La segunda acepción en el Diccionario de la RAE de la palabra "radicalidad" es "cualidad de radical, extremoso, intransigente". Abrazar la radicalidad significa, por tanto, en el plano personal, mostrar, por lo general, una actitud extrema e intransigente que no admite términos medios; y, en el plano ideológico, defender los cambios drásticos en las estructuras sociales (políticas y económicas) como vía para mejorar las condiciones de los ciudadanos.

No son pocos los ciudadanos que viven en la radicalidad. Se trata, por lo general, de personas que forman sus convicciones a partir de verdades que tienen por inconcusas y es el propio dogmatismo que rodea a la verdad asumida sin discusión el que conduce al radical a ser intransigente. La radicalidad no es una cualidad propia exclusivamente de una determinada ideología política, sino más bien de las dos que ocupan los dos lados extremos. Si el radical es extremoso, es porque le va del todo una de las dos maneras tradicionales de concebir la política: la derecha extrema y la izquierda extrema. Con esto se quiere decir, que hay radicales de derechas y radicales de izquierdas.

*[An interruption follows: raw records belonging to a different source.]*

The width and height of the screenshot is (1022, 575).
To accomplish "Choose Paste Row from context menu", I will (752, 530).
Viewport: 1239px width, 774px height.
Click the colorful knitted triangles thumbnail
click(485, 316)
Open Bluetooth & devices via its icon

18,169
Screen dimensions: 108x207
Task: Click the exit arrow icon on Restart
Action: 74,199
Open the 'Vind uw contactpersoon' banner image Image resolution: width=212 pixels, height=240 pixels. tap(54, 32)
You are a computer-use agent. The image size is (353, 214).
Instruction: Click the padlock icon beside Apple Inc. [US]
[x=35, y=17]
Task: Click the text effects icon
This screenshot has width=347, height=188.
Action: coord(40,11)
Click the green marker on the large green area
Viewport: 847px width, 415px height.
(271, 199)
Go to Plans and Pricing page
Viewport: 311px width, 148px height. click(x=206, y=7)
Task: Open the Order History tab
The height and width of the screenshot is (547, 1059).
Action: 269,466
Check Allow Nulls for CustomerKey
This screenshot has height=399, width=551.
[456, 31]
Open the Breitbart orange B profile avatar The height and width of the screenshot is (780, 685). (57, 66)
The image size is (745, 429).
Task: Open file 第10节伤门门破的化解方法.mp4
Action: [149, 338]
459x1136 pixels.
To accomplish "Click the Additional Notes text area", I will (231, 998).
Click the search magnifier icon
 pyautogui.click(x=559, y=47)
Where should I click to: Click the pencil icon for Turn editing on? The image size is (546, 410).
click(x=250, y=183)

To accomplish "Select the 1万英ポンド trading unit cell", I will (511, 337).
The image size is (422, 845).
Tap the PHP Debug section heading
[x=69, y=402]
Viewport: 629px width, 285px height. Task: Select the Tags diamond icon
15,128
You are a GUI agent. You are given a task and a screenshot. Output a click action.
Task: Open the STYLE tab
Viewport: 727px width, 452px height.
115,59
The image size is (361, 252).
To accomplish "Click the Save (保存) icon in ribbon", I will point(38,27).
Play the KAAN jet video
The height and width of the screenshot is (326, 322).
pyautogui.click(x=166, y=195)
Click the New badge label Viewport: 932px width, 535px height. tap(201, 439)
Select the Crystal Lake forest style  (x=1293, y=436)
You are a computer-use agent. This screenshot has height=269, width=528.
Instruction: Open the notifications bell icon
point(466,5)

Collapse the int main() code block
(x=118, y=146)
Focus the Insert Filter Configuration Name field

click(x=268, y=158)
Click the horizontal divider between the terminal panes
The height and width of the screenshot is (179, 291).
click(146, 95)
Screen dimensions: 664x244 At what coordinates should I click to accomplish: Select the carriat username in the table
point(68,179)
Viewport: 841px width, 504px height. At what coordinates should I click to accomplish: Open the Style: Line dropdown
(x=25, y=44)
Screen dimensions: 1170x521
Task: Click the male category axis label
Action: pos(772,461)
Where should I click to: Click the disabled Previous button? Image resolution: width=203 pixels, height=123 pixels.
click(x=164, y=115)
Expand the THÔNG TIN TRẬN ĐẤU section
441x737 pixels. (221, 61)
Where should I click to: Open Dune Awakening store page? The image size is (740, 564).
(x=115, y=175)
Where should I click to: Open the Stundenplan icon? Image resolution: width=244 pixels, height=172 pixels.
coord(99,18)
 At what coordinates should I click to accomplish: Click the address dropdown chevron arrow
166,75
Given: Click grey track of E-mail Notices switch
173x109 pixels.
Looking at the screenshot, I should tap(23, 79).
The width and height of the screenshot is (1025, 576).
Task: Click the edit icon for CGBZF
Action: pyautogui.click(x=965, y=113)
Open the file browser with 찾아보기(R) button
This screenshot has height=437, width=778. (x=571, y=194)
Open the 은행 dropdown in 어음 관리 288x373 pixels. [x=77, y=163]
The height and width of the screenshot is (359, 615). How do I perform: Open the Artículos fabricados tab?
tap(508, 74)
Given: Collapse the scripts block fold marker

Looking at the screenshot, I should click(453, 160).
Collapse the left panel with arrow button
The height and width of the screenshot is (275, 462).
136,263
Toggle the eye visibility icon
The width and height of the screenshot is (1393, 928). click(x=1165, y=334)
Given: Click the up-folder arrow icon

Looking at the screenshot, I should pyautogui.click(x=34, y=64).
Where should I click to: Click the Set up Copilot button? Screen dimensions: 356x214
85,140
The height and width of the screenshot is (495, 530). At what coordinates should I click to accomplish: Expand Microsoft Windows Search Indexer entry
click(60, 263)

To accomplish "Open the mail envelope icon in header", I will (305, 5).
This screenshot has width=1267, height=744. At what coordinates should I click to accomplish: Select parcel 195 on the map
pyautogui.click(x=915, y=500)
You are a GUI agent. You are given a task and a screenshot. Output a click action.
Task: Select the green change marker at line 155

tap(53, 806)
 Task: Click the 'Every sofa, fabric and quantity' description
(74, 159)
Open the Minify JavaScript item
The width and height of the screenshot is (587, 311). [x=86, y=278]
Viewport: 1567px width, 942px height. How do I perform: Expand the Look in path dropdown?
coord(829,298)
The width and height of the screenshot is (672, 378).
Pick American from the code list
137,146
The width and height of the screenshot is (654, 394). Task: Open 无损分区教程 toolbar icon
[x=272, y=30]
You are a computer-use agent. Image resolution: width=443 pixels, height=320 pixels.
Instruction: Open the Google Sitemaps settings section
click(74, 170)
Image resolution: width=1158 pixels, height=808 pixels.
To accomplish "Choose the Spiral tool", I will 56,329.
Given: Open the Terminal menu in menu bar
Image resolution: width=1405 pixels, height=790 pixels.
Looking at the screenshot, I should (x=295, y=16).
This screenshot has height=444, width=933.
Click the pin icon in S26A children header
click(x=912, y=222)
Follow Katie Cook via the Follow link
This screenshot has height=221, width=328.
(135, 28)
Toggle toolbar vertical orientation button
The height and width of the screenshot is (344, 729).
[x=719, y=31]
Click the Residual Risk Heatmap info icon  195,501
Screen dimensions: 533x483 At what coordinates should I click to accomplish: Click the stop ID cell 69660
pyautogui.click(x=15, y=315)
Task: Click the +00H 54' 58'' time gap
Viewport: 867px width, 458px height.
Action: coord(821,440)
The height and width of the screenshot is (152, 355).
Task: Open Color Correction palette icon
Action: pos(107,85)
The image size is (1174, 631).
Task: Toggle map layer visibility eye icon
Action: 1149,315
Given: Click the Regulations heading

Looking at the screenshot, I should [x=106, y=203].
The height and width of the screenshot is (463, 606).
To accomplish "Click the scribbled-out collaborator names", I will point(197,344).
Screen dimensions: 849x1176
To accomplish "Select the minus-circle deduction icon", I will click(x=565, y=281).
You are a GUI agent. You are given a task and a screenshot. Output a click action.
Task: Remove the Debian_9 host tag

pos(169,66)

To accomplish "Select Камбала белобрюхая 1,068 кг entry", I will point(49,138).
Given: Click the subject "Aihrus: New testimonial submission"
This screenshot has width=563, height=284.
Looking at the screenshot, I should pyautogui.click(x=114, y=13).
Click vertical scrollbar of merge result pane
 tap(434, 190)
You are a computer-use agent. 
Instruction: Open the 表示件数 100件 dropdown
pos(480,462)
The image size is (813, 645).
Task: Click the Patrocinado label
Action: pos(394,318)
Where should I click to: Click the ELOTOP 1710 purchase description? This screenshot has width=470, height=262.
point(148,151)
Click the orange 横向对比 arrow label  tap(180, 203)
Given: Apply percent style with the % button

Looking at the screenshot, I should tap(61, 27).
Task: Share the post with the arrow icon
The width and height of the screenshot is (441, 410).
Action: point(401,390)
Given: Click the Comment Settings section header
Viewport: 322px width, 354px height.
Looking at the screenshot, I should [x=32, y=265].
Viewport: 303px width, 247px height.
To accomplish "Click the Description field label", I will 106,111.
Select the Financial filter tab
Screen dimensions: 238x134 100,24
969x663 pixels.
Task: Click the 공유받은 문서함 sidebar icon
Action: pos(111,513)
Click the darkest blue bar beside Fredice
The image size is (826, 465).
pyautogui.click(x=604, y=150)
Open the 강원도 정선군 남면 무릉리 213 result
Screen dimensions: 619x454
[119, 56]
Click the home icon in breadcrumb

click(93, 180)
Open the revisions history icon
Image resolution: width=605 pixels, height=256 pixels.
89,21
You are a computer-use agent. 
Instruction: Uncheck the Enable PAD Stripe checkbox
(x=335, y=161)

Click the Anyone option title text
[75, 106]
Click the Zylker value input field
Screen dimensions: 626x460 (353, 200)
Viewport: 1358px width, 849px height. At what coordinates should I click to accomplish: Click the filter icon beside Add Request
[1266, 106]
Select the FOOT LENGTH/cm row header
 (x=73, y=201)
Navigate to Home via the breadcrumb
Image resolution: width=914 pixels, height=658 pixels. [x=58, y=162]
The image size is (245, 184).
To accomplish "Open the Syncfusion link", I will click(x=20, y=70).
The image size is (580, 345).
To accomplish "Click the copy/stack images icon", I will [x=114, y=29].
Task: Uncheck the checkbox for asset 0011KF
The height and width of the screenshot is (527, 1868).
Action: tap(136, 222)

La cuestión que me gustaría plantear es qué es lo que conduce personalmente a la radicalidad. Como muchos de ustedes sabrán, Antonio Machado en su Juan de Mairena habla de tres clases de juicios: de creencia, de experiencia y de razón. Pues bien, tengo para mí que a la radicalidad se puede llegar a través de esas tres clases de juicio, aunque si tuviera que ordenarlas en atención a su mayor o menor utilización, diría que la vía más frecuente para ser radical es la de la creencia, que en menor medida se llega a través de la experiencia, y que en muy pocas ocasiones la radicalidad se asiente en un juicio de razón.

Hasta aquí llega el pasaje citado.